Background Job Processing: The Architecture Nobody Talks About

If your web application does anything beyond serving HTML, you need background jobs. Sending emails, processing uploads, generating reports, syncing with third-party APIs -- all of these should happen outside the request-response cycle. Yet in half the codebases we inherit, background processing is either nonexistent or bolted on with setTimeout calls and cron jobs nobody monitors.

A client's application crashed during a sales event because their order confirmation endpoint sent emails synchronously. When email delivery slowed under load, request timeouts cascaded, the connection pool exhausted, and the entire application went down. Orders were lost. The fix was straightforward, but the damage was already done.

Our standard architecture has five components, set up on day one of every project.

The queue: BullMQ with Redis. Named queues, job priorities, delayed jobs, repeatable jobs replacing cron, rate limiting, and automatic retries with exponential backoff. If a job is in the queue, it will be processed even if the worker crashes and restarts.

Workers: separate processes from the web server with their own resource limits. A background job consuming too much CPU or memory should never affect your API response times.
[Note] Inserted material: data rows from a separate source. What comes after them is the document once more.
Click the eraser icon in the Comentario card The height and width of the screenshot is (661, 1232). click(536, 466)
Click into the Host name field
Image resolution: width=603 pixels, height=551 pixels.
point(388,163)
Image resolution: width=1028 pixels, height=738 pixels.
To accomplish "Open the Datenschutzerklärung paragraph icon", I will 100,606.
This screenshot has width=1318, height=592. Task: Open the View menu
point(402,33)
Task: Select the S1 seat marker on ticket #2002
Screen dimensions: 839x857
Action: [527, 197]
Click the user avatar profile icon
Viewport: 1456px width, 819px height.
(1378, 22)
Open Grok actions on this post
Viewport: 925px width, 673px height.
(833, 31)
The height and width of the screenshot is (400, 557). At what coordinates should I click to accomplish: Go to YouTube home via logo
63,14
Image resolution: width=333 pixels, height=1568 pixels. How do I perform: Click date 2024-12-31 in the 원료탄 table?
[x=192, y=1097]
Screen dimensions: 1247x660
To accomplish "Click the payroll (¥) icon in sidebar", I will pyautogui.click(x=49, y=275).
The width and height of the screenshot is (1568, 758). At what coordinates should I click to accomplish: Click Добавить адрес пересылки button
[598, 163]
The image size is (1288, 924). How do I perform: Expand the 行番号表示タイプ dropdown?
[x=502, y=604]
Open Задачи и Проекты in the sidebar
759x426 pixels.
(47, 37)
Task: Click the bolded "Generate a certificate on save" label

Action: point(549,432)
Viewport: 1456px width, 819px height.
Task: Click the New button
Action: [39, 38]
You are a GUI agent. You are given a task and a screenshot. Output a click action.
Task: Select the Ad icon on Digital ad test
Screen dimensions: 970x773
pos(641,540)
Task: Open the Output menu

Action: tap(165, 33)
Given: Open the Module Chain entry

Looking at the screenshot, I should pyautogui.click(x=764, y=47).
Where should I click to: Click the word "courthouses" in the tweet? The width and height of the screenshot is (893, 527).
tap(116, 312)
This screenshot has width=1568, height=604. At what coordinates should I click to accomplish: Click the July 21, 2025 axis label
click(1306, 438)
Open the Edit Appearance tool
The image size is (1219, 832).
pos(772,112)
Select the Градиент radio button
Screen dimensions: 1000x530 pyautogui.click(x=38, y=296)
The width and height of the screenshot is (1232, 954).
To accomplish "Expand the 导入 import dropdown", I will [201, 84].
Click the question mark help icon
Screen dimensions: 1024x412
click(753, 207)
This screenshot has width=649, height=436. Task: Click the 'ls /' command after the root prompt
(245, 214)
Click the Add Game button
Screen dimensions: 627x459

We run workers as separate containers or Railway services that can be scaled independently.

Job schemas: every job has a Zod-typed payload validated both when enqueuing and when processing. This catches schema drift between the API code that creates jobs and the worker code that processes them.

Dead letter queues: jobs that exhaust all retry attempts land here with full payload, error message, and stack trace preserved. We review the dead letter queue regularly and can replay failed jobs with a single command once the underlying issue is fixed.

Observability: structured logs at three points -- enqueue, processing start, and completion or failure. We track queue depth, processing latency, and failure rate as metrics. Alerts fire if queue depth grows for fifteen minutes or failure rate exceeds five percent.

For email: enqueue with five-second delay, retry three times with exponential backoff. For file processing: presigned URL in the job payload, generous timeout, result stored in object storage. For third-party syncs: rate-limited queues respecting API limits, idempotency keys preventing duplicates, and resume-from-last-success timestamps.

Total setup time: about four hours on a new project. Four hours on day one saves weeks of firefighting later.